### EXERCISE
Reproduce the records starting with the line that contains "このページをオフラインで使用する(O) label text" and going on through the end of the records, editing "SIZE CHART" to read "SIZE GUIDE" and leaving everything else unchanged.

=== DATA PROVIDED ===

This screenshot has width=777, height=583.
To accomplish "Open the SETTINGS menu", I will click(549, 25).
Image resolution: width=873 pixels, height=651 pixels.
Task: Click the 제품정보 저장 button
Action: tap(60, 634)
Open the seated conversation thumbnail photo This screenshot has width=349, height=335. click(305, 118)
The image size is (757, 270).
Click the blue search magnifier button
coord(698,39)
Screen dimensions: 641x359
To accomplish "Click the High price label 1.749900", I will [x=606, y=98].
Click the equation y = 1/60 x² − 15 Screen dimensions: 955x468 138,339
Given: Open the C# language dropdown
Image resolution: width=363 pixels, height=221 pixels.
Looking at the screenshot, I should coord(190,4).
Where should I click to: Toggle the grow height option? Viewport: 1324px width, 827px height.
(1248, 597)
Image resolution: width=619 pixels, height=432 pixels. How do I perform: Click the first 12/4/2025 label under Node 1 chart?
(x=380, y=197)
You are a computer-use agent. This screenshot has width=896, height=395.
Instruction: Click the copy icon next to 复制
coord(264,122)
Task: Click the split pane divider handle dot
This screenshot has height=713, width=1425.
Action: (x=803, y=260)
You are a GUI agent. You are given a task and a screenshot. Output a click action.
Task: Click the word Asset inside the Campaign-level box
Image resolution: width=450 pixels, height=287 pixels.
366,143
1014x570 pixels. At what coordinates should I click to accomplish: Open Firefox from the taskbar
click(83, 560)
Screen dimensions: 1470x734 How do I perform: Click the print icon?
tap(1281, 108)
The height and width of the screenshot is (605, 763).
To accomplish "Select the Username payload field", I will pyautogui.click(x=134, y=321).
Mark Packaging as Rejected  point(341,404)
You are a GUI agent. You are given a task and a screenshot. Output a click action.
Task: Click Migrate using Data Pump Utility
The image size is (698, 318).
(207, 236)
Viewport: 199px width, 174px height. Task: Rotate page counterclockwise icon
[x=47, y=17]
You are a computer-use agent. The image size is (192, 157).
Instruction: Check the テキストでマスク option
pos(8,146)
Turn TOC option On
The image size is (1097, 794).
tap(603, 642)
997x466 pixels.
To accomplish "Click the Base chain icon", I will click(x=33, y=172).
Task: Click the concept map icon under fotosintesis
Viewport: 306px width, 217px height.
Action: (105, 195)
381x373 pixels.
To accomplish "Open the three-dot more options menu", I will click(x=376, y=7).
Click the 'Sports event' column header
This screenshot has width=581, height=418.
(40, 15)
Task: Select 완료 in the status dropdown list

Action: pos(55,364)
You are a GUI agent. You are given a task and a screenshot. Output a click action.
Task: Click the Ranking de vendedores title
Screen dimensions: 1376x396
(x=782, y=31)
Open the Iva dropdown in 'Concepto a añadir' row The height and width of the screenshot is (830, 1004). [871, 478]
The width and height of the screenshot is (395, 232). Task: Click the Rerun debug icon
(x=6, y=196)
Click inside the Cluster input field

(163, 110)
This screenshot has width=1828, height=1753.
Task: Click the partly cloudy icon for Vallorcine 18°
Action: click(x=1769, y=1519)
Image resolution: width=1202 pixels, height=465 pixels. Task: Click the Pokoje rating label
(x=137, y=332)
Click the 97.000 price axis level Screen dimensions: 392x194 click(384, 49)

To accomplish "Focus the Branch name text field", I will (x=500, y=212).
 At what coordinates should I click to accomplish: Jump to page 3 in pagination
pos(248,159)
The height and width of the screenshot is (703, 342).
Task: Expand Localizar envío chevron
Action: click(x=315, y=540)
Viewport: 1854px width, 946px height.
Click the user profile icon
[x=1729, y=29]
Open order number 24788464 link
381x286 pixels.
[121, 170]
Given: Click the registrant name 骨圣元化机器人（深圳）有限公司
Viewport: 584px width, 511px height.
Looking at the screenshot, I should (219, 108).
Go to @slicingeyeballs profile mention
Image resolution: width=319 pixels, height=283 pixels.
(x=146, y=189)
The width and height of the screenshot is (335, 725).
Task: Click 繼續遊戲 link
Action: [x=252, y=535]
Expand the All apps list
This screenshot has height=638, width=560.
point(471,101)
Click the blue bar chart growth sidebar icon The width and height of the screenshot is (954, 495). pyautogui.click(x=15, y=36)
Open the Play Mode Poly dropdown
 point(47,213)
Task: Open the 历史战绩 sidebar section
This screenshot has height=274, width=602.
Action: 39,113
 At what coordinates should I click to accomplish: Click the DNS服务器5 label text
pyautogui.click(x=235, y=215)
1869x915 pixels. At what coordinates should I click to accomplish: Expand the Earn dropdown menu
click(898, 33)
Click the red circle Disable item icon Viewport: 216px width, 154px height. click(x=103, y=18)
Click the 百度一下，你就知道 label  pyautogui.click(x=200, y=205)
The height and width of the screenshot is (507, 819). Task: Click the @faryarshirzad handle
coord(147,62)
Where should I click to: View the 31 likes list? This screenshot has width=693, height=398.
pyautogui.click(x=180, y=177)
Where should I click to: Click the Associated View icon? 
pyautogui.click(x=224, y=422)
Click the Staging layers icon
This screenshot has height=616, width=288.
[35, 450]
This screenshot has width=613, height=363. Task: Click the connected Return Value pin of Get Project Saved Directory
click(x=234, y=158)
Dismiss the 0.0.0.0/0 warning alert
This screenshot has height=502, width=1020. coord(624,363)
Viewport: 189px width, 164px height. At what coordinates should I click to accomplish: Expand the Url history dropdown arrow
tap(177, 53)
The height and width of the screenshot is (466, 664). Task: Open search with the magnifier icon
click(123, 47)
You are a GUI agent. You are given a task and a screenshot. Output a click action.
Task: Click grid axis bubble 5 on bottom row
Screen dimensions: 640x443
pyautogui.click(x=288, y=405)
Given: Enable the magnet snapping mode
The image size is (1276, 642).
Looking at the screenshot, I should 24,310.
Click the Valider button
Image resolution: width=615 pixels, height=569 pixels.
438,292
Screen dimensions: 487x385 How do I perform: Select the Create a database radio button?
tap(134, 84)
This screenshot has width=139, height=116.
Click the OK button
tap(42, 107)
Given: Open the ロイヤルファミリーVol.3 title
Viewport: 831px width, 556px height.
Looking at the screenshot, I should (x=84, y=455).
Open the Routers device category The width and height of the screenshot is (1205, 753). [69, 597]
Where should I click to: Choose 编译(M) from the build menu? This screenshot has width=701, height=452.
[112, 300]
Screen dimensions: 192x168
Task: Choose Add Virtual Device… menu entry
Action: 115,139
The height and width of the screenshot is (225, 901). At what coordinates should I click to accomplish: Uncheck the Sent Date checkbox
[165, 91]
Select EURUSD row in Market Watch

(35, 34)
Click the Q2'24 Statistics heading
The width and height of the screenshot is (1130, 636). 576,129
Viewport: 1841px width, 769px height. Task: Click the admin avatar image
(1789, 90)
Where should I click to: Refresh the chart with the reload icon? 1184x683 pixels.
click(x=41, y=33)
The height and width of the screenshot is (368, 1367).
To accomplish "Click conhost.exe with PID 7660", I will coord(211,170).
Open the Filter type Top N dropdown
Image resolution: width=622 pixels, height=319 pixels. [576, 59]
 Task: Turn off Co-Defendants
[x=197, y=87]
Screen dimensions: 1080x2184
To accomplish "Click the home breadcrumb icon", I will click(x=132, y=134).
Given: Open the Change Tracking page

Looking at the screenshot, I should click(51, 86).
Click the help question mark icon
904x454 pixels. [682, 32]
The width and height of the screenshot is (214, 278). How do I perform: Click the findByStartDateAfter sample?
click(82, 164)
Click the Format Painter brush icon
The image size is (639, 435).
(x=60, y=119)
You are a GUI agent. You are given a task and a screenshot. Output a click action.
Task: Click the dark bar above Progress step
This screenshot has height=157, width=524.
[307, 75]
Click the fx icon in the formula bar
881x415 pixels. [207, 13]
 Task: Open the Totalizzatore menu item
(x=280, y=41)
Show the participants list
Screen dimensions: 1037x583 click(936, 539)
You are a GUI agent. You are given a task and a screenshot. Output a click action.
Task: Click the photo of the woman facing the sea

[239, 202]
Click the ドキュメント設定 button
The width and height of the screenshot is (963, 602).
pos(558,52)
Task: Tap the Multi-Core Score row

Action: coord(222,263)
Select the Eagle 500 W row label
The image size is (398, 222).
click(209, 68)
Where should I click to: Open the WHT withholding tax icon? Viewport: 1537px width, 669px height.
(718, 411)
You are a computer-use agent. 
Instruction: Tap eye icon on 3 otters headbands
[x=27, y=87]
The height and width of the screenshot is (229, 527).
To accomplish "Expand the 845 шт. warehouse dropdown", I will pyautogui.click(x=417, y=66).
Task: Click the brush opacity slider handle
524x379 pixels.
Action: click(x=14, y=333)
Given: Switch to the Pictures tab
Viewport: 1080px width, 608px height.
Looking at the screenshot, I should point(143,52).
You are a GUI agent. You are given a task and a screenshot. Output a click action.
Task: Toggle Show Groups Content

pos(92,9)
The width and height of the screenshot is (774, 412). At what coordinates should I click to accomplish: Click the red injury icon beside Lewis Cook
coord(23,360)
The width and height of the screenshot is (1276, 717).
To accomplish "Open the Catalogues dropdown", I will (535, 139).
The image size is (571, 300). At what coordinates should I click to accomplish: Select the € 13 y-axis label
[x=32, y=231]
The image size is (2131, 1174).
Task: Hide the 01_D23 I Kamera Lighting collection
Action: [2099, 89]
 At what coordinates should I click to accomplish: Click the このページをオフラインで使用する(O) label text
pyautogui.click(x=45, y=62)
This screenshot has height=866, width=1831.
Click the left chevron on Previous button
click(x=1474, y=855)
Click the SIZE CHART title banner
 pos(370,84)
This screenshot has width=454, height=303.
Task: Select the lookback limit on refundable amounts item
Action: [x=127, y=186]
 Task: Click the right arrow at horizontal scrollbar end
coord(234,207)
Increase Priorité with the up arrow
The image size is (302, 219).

===

### OUTPUT OF THE EXERCISE
 At what coordinates should I click to accomplish: Click the このページをオフラインで使用する(O) label text
pyautogui.click(x=45, y=62)
This screenshot has height=866, width=1831.
Click the left chevron on Previous button
click(x=1474, y=855)
Click the SIZE GUIDE title banner
 pos(370,84)
This screenshot has width=454, height=303.
Task: Select the lookback limit on refundable amounts item
Action: [x=127, y=186]
 Task: Click the right arrow at horizontal scrollbar end
coord(234,207)
Increase Priorité with the up arrow
The image size is (302, 219).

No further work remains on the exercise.